ACTIVITY
Copy all lines in the data that contain the string "using".
START DATA SHOWN
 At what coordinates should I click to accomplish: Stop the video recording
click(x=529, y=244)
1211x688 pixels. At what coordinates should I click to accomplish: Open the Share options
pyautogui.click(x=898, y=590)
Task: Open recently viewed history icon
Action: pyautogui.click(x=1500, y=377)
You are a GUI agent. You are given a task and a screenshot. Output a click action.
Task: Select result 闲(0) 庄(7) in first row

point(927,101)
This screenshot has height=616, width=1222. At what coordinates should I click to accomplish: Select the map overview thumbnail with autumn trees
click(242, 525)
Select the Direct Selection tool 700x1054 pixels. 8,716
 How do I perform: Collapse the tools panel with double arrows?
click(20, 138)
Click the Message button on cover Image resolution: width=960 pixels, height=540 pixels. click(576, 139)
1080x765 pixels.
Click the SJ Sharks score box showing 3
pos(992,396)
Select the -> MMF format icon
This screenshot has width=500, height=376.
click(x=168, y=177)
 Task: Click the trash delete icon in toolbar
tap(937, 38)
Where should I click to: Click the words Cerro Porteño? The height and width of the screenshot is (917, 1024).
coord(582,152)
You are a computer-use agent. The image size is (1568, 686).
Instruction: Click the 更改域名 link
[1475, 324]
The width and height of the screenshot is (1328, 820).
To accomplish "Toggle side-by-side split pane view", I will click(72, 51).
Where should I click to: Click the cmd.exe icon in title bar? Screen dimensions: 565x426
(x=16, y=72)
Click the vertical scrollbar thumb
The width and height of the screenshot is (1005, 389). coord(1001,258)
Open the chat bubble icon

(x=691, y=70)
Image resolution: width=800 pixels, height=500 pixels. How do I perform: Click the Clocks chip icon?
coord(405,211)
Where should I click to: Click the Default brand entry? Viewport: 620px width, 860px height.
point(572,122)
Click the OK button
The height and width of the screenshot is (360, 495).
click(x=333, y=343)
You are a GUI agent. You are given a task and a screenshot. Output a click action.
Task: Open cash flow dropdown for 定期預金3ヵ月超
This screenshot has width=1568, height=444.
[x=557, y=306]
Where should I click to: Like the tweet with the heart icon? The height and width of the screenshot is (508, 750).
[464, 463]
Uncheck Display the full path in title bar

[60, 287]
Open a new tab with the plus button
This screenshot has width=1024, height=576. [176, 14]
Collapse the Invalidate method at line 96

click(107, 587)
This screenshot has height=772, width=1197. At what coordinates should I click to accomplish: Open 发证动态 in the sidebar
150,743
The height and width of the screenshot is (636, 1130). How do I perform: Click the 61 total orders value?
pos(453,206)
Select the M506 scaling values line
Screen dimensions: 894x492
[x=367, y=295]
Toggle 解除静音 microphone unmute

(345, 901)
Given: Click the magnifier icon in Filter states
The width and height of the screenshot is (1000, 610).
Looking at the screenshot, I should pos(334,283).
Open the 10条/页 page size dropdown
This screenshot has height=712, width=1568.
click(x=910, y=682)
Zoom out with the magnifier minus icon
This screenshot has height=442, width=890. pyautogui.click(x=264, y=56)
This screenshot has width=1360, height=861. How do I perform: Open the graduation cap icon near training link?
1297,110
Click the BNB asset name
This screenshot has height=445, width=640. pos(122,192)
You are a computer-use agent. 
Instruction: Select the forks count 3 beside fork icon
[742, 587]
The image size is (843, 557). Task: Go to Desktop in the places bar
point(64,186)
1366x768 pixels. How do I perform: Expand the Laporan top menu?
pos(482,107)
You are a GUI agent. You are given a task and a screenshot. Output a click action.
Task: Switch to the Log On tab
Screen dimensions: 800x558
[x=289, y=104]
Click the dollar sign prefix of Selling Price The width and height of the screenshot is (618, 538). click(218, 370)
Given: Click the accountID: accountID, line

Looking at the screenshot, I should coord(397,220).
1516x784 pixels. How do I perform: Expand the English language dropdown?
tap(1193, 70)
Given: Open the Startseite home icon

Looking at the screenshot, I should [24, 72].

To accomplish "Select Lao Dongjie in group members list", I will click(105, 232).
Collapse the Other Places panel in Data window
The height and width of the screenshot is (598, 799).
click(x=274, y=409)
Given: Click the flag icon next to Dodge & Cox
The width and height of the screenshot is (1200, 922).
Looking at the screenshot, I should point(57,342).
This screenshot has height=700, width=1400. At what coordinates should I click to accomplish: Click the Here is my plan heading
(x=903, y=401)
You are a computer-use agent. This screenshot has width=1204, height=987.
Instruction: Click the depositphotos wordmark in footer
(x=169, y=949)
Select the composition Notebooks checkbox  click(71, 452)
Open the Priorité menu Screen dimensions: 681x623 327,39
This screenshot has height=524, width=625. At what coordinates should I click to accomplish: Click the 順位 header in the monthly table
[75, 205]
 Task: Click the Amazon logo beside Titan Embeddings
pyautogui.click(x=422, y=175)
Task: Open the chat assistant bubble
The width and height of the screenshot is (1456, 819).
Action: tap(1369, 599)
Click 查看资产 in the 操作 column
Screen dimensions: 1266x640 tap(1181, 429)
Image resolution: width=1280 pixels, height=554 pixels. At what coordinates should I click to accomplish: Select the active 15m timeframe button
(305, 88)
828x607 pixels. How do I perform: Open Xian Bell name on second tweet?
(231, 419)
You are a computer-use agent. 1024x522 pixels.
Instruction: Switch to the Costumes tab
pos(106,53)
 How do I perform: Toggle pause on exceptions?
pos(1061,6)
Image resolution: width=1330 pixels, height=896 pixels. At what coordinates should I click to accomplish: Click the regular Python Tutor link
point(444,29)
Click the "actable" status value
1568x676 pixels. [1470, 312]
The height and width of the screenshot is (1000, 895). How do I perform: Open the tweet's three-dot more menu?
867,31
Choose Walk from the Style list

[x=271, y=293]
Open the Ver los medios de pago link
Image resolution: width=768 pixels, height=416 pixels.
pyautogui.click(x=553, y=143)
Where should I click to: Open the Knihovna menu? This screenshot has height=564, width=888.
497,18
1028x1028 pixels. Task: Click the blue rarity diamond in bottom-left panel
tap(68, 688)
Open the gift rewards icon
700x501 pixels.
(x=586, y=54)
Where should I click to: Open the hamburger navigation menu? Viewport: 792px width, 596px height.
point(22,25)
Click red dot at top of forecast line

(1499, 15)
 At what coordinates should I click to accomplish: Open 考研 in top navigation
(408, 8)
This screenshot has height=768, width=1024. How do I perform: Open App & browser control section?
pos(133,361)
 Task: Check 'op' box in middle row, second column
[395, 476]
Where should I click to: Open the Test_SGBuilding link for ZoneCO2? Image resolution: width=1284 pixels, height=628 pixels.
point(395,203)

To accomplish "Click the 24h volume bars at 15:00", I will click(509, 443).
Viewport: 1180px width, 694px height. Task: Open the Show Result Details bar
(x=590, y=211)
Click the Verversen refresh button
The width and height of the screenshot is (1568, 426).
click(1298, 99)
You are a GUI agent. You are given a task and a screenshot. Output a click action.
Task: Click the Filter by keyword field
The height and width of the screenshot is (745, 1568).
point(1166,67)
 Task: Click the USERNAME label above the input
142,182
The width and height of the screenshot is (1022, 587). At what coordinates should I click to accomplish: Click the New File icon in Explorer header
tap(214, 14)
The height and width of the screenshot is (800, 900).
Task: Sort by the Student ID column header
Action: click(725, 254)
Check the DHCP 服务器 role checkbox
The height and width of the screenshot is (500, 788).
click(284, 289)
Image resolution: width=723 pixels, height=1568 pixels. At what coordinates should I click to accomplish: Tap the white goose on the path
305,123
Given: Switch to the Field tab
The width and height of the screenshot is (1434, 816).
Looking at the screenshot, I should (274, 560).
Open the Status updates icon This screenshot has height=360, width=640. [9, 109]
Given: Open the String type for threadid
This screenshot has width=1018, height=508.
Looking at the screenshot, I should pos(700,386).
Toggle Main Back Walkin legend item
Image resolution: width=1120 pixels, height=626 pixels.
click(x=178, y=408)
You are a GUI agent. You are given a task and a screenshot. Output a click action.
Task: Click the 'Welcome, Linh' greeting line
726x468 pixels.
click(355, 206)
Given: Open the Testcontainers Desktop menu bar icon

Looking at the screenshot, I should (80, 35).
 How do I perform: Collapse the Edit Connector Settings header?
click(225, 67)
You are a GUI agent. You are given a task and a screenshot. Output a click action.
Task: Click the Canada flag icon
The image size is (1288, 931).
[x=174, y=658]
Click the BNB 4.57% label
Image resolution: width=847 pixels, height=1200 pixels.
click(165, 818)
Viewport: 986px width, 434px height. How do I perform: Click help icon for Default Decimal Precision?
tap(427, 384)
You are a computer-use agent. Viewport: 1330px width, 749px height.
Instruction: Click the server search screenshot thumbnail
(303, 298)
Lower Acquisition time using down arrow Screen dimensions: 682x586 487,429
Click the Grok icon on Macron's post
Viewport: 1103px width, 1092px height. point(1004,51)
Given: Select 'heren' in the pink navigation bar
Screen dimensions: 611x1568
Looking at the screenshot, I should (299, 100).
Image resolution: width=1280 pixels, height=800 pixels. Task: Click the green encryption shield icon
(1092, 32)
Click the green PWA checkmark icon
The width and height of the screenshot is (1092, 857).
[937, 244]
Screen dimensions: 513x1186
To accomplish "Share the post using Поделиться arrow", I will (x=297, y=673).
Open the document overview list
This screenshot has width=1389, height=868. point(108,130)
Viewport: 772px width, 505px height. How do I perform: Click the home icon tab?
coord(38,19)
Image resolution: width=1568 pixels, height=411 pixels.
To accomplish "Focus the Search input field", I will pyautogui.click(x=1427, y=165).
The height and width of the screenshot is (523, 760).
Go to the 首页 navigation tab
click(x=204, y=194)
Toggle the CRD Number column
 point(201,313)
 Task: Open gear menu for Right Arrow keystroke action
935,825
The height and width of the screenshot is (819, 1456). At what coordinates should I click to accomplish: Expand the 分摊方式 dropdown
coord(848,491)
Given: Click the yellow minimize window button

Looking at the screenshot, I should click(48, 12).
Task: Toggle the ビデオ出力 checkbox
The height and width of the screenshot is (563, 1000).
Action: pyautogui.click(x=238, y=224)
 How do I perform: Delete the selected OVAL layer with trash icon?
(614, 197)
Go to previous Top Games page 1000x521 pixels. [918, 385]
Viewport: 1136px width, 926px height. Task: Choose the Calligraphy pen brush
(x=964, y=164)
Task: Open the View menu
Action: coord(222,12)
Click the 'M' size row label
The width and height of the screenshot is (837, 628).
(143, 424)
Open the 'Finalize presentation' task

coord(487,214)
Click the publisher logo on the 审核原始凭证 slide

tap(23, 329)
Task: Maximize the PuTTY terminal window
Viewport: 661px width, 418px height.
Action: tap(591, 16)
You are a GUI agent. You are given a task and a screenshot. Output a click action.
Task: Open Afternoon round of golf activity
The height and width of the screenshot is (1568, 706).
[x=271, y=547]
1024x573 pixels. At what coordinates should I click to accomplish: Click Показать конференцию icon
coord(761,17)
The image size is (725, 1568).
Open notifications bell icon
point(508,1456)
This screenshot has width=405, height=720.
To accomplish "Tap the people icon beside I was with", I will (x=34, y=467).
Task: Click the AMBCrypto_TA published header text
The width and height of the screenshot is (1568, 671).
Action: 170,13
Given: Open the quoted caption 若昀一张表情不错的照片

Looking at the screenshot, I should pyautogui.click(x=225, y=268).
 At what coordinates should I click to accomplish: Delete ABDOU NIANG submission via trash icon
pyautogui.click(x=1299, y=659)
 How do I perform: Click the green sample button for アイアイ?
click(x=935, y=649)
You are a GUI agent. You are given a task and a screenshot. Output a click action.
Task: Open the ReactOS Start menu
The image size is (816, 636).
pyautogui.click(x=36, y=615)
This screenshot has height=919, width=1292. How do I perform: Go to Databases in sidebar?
END DATA SHOWN
REPLY
Lower Acquisition time using down arrow Screen dimensions: 682x586 487,429
To accomplish "Share the post using Поделиться arrow", I will (x=297, y=673).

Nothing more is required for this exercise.